> Stored data entries:

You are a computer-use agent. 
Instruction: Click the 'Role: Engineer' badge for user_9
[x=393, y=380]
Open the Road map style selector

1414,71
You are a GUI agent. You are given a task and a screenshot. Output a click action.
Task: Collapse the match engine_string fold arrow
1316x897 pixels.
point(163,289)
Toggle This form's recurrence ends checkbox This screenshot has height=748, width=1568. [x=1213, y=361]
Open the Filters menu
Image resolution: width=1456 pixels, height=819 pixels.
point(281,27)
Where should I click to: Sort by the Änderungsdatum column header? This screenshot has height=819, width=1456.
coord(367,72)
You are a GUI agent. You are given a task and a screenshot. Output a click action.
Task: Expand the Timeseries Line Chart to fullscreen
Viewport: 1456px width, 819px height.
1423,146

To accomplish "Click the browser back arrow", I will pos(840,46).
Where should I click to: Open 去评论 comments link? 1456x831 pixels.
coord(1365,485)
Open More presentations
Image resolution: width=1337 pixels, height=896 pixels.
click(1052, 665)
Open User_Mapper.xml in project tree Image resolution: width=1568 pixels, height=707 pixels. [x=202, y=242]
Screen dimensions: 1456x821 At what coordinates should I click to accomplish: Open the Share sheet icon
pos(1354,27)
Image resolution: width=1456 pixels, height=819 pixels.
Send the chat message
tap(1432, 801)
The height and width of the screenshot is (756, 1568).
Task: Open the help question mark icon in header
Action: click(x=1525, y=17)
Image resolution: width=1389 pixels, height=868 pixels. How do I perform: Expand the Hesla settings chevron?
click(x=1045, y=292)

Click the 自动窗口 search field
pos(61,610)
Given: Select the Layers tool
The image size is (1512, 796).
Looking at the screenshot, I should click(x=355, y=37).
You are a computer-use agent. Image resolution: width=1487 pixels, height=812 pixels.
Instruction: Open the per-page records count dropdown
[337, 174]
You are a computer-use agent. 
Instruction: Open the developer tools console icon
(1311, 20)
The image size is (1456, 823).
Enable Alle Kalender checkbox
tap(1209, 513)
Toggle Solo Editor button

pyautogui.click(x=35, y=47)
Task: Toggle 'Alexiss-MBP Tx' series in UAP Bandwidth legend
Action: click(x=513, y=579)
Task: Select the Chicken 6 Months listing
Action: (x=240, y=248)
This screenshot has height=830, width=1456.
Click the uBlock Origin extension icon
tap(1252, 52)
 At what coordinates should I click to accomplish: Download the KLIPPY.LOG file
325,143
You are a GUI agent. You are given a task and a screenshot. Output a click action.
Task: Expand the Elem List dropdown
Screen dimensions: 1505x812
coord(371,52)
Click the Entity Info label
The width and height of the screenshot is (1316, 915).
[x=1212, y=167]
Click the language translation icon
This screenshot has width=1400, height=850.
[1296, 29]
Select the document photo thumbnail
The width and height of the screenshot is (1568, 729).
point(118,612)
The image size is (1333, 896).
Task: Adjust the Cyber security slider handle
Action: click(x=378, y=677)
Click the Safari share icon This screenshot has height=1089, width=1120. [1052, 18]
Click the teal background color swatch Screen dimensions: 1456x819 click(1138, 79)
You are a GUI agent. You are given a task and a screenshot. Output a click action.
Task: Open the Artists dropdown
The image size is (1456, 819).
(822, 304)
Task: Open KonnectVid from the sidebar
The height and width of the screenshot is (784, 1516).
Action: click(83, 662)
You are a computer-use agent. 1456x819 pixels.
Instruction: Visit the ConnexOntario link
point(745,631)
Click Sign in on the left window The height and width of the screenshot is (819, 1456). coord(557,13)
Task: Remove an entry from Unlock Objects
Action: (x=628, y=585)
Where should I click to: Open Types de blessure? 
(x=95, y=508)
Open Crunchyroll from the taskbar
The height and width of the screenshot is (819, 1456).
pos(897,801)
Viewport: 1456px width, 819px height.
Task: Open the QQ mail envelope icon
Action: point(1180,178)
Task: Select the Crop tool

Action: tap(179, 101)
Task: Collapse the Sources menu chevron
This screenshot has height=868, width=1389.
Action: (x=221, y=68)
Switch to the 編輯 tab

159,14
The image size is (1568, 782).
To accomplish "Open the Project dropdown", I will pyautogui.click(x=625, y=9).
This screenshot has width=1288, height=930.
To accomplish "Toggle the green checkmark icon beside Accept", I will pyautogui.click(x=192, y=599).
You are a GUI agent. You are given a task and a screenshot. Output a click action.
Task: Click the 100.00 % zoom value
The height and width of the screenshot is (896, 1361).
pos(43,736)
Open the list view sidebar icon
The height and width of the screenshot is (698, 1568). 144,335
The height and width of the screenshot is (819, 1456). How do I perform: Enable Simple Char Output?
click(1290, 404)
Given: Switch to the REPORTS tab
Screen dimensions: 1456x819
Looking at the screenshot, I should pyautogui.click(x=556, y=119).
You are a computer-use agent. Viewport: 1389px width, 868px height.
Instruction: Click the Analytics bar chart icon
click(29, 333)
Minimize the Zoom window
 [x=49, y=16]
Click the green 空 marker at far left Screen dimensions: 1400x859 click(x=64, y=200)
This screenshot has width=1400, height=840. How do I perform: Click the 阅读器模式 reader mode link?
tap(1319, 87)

> Your assignment: In the data above, how many lines hold the string "computer"? Give the number by itself.

> Worked solution: 5